> _TO DO_
Copy the records between the lines holding "You are a computer-use agent. Screen" and "tap(856, 79)", inclusive, and shift every coordinate in the answers up by 18. Leave all other text in those lines unchanged.

========================================================================

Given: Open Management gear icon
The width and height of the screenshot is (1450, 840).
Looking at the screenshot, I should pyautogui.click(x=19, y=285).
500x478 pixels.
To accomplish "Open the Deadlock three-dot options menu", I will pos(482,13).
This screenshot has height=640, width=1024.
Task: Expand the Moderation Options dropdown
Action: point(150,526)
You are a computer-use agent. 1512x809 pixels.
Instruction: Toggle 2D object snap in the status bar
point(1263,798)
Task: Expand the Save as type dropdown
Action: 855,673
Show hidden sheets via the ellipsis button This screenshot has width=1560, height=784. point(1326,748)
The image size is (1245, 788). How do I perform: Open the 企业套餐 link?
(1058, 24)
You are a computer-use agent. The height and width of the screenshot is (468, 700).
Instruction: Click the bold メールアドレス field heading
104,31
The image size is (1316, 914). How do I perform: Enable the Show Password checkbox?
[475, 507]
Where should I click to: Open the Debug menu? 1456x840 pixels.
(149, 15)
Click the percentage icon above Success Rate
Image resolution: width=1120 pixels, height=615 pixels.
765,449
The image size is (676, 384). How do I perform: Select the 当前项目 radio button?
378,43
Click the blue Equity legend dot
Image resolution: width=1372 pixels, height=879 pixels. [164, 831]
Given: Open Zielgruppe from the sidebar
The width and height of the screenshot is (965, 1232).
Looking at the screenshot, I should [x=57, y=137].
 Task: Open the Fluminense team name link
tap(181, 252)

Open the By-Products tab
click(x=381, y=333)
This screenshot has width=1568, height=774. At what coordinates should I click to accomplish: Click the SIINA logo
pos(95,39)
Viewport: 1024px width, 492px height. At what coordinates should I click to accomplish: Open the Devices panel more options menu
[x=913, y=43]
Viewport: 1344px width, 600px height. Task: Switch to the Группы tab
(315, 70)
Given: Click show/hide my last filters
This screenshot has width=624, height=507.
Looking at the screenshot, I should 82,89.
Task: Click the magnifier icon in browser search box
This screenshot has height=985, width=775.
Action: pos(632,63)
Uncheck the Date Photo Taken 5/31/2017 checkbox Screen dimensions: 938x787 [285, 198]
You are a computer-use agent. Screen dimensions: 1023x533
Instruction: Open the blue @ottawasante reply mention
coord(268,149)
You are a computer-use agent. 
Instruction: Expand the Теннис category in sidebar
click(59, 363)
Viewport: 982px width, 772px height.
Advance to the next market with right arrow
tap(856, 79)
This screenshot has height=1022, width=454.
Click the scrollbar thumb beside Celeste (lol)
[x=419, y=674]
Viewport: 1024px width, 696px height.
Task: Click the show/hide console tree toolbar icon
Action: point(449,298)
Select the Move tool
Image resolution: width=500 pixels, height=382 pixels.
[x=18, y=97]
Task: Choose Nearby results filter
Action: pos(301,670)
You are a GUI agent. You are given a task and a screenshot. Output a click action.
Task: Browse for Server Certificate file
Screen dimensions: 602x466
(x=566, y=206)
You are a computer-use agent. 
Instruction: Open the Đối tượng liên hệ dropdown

========================================================================

> _RESULT BELOW_
You are a computer-use agent. Screen dimensions: 1023x533
Instruction: Open the blue @ottawasante reply mention
coord(286,167)
You are a computer-use agent. 
Instruction: Expand the Теннис category in sidebar
click(77, 381)
Viewport: 982px width, 772px height.
Advance to the next market with right arrow
tap(874, 97)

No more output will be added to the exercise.